▶ TASK ITEM
The answer is to be an exact copy of the lines below running from the line with "Viewport: 812px width, 544px height." down to the line with "Task: Go to Working hours settings", both ends included, and nothing more.
===
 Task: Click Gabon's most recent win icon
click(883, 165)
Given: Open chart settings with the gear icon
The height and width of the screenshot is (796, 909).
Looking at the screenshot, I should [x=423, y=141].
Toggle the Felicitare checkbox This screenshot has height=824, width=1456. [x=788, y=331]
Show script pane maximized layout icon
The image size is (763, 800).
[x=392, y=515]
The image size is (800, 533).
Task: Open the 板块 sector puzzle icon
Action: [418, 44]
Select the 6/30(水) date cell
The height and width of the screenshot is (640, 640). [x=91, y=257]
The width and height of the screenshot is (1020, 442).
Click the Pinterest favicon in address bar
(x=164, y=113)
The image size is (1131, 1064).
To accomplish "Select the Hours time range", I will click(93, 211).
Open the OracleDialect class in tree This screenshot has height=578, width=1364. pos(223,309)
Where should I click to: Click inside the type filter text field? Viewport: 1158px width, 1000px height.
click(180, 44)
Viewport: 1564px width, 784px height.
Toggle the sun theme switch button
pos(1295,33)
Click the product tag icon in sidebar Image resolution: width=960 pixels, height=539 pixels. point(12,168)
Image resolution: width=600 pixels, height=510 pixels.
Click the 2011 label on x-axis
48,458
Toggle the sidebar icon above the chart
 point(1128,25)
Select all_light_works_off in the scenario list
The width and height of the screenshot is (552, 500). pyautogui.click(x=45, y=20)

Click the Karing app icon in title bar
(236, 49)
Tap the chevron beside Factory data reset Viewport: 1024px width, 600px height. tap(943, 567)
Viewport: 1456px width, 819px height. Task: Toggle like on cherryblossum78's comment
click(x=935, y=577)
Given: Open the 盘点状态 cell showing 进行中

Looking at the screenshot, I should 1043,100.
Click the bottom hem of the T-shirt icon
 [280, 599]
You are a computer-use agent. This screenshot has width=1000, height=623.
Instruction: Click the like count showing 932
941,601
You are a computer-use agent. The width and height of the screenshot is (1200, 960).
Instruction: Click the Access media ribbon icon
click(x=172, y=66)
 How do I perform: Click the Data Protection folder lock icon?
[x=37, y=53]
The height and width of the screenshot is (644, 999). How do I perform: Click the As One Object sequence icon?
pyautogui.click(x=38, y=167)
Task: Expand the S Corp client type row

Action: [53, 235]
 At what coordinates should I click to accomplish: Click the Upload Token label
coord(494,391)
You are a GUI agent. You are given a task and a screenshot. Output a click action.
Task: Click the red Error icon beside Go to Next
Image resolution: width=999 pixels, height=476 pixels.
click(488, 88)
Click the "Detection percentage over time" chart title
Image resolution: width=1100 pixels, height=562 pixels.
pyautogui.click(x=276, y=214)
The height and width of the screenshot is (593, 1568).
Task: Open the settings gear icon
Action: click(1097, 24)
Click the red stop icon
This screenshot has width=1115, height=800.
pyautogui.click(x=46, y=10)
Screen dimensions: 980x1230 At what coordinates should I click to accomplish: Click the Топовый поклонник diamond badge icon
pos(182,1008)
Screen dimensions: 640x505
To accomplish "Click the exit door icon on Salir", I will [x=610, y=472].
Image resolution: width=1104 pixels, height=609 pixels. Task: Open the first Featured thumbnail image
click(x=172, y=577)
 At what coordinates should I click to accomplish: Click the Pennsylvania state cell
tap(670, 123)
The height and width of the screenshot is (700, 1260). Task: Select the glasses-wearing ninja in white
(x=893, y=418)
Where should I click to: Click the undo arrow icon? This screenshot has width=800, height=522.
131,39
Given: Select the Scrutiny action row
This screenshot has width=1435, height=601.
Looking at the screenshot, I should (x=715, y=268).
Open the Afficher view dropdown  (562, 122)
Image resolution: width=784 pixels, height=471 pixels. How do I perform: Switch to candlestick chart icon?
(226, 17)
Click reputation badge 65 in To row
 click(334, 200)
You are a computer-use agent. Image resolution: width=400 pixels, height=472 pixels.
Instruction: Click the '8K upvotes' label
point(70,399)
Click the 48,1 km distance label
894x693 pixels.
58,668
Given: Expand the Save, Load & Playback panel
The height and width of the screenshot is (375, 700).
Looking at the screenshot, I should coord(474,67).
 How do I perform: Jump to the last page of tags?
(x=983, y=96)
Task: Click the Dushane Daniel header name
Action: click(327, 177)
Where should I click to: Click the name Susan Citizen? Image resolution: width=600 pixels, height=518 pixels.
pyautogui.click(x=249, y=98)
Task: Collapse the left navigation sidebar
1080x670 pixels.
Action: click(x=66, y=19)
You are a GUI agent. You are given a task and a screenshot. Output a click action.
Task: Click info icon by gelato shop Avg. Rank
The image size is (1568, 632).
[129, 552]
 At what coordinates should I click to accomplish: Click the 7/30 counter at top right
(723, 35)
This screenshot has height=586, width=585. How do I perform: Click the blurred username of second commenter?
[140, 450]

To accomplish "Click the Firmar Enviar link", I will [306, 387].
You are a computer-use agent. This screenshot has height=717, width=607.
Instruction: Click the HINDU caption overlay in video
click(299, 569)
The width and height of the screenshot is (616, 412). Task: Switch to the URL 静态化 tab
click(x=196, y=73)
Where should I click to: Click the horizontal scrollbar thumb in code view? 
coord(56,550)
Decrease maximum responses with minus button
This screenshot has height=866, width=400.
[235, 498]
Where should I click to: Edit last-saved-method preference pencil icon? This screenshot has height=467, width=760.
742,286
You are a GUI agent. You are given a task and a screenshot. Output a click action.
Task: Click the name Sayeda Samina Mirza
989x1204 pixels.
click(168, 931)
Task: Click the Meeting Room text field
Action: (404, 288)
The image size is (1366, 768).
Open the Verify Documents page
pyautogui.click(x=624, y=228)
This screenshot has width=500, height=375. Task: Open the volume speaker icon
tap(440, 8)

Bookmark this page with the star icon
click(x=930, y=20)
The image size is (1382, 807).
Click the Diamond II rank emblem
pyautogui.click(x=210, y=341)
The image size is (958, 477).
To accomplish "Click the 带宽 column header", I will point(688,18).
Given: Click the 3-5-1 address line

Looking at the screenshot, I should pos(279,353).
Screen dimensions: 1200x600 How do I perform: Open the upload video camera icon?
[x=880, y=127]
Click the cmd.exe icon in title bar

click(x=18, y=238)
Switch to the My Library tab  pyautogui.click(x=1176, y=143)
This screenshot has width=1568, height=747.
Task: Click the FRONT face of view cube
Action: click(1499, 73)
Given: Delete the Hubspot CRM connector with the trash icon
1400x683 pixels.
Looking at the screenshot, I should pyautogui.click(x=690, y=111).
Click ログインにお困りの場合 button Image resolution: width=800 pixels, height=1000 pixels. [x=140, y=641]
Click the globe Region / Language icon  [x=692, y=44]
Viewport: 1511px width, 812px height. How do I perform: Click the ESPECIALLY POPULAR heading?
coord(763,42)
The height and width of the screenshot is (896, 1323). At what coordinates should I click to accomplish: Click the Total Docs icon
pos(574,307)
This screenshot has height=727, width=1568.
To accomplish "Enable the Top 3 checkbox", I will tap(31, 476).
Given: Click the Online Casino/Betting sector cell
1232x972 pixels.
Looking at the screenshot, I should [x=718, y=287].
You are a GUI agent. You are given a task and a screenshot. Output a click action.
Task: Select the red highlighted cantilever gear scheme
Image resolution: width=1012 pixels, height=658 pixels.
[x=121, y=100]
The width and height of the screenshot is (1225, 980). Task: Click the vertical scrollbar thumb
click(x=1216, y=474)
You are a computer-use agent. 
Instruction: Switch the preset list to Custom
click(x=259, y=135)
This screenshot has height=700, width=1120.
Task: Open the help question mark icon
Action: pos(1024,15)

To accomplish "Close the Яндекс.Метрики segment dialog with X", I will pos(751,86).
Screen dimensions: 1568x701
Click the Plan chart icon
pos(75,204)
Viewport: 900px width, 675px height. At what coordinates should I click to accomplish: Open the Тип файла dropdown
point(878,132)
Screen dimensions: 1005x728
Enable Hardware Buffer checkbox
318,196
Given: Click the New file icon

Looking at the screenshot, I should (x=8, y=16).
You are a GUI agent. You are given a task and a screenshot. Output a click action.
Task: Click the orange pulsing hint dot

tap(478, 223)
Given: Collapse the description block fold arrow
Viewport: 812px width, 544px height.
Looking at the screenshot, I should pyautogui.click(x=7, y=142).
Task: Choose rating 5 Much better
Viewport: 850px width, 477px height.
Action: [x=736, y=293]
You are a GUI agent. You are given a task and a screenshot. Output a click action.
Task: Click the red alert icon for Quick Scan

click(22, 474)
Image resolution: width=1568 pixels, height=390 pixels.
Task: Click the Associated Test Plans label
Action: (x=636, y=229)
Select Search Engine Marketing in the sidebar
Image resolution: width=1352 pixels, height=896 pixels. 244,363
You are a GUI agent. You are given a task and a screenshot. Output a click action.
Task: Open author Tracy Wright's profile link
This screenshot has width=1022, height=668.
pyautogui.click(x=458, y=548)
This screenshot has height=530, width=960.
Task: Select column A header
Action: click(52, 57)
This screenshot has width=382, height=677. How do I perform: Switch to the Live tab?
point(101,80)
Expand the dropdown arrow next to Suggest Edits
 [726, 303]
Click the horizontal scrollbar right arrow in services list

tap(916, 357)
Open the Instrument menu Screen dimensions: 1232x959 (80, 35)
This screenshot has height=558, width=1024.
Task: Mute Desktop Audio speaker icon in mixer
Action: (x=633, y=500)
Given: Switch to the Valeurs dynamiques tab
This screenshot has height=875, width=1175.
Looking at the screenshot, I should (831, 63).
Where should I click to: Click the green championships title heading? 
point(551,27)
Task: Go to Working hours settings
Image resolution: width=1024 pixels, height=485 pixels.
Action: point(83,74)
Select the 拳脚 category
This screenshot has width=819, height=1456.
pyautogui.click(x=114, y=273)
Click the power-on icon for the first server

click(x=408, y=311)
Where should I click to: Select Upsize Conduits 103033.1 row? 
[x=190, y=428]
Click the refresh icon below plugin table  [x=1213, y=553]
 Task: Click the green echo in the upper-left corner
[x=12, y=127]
===
▶ SOLUTION FOR THIS EXERCISE
Viewport: 812px width, 544px height.
Looking at the screenshot, I should pyautogui.click(x=7, y=142).
Task: Choose rating 5 Much better
Viewport: 850px width, 477px height.
Action: [x=736, y=293]
You are a GUI agent. You are given a task and a screenshot. Output a click action.
Task: Click the red alert icon for Quick Scan

click(22, 474)
Image resolution: width=1568 pixels, height=390 pixels.
Task: Click the Associated Test Plans label
Action: (x=636, y=229)
Select Search Engine Marketing in the sidebar
Image resolution: width=1352 pixels, height=896 pixels. 244,363
You are a GUI agent. You are given a task and a screenshot. Output a click action.
Task: Open author Tracy Wright's profile link
This screenshot has width=1022, height=668.
pyautogui.click(x=458, y=548)
This screenshot has height=530, width=960.
Task: Select column A header
Action: click(52, 57)
This screenshot has width=382, height=677. How do I perform: Switch to the Live tab?
point(101,80)
Expand the dropdown arrow next to Suggest Edits
 [726, 303]
Click the horizontal scrollbar right arrow in services list

tap(916, 357)
Open the Instrument menu Screen dimensions: 1232x959 (80, 35)
This screenshot has height=558, width=1024.
Task: Mute Desktop Audio speaker icon in mixer
Action: (x=633, y=500)
Given: Switch to the Valeurs dynamiques tab
This screenshot has height=875, width=1175.
Looking at the screenshot, I should (831, 63).
Where should I click to: Click the green championships title heading? 
point(551,27)
Task: Go to Working hours settings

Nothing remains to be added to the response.